From Midnight Cheese


Have you heard of Cold Fish? It’s the new crazy Japanese thriller from Shion Sono who, among other things, directed the strange and indulgent Suicide Club. It’s billed as based on the real life events, the strange case of dog store owner slash husband and wife serial killers. In the film’s case, we’ve switched out dog store owners and substituted fish store owners. I’m jumping a head into this slow burning sizzler though.

As Cold Fish begins to unfold, we’re brought directly into the plodding and expectations-failing lives of the Syamoto family. Our protagonist, widower Nobuyuki, owns a middling tropical fish store which seems to exist somewhere between totally failing and teeth scrapping by. Taeko is his second (younger, bustier) wife, not adjusting well to her new life as a domestic, cooking dinner in their meager accommodations at the back of the store. Mitsuko is Nobuyuki’s daughter. She resents her stepmom, who is closer in age to her than her father, and completely resents the meager life which her parents are providing for her.

From Midnight Cheese


After setting the table, for our story as well as dinner, Mitsuko is caught robbing a store.

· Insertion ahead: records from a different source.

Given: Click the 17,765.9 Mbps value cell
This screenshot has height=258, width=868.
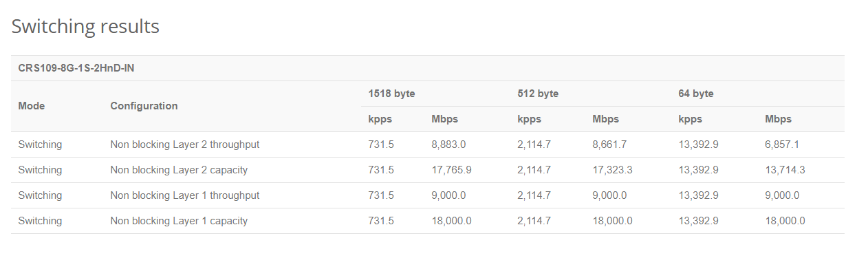Looking at the screenshot, I should [x=451, y=170].
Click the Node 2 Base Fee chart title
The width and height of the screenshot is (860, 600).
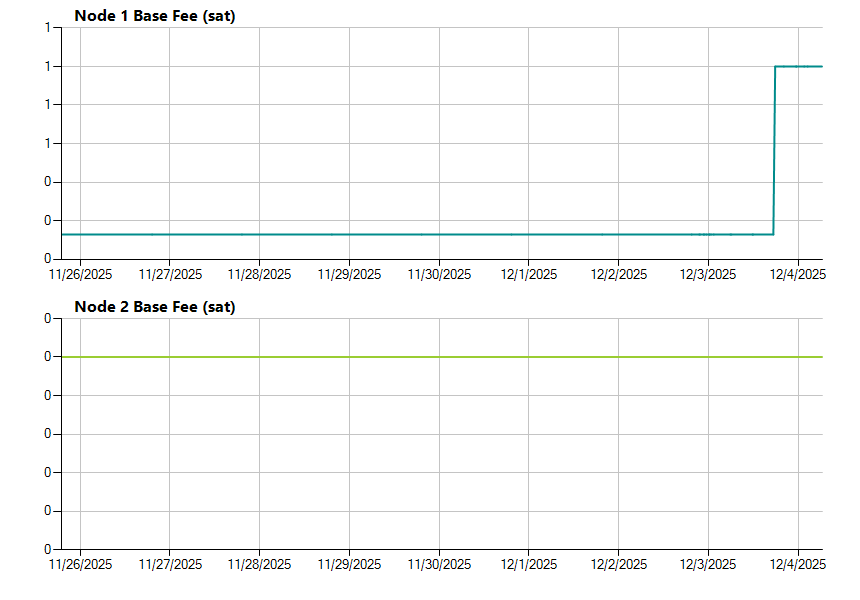pyautogui.click(x=155, y=306)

Her parents are incredibly shamed when they arrive to pick her up. Seriously, I’ve never seen two people bowing and asking for forgiveness as many times as the Syamotos do. They are depicted as the honor driven, upstanding Japanese couple who would do anything to avoid shame and dishonor. They’re very tightly bound people, keeping everything under control, including how miserable that are. It’s very opposite to western sensibilities. They couldn’t be any more down on their luck and miserable.

Enter Murata, a very boisterous, friendly, talkative and ultimately pushy person. He always gets his way. Observing the shame of the Syamotos, Murata steps in to talk them out of trouble with store security. By a very strange coincidence, he also owns a tropical fish store. Ah but his store is very large, very successful, very extravagant…very western. He insists that Mitsuko should come work and live at his store, giving her purpose, getting her away from a stepmom she hates and a mediocre life at her parent’s store.

From Midnight Cheese


But Murata’s intentions aren’t altruistic; else this would probably be a completely different genre of film. The nature of he and his wife’s mental damage is for you, the viewer, to discover on your own. I will tell you that the gore is spread around in the film, doled out in meal sized assaults to your senses. It never lasts over long and it’s more absurd than disgusting. It does reach Evil Dead 2 levels of comedic gold, but it’s not meant to. It unsettles us, just as it unsettles Syamoto. Reverence for the dead is not a thing to be found here.

Even though this is 144 minutes, it never feels over long. Rather, Cold Fish feels like an arduous journey to the breaking point; to madness but not back. A resolution IS reached, but for whom? Cold Fish hits DVD shelves tomorrow thanks to Bloody Disgusting Selects.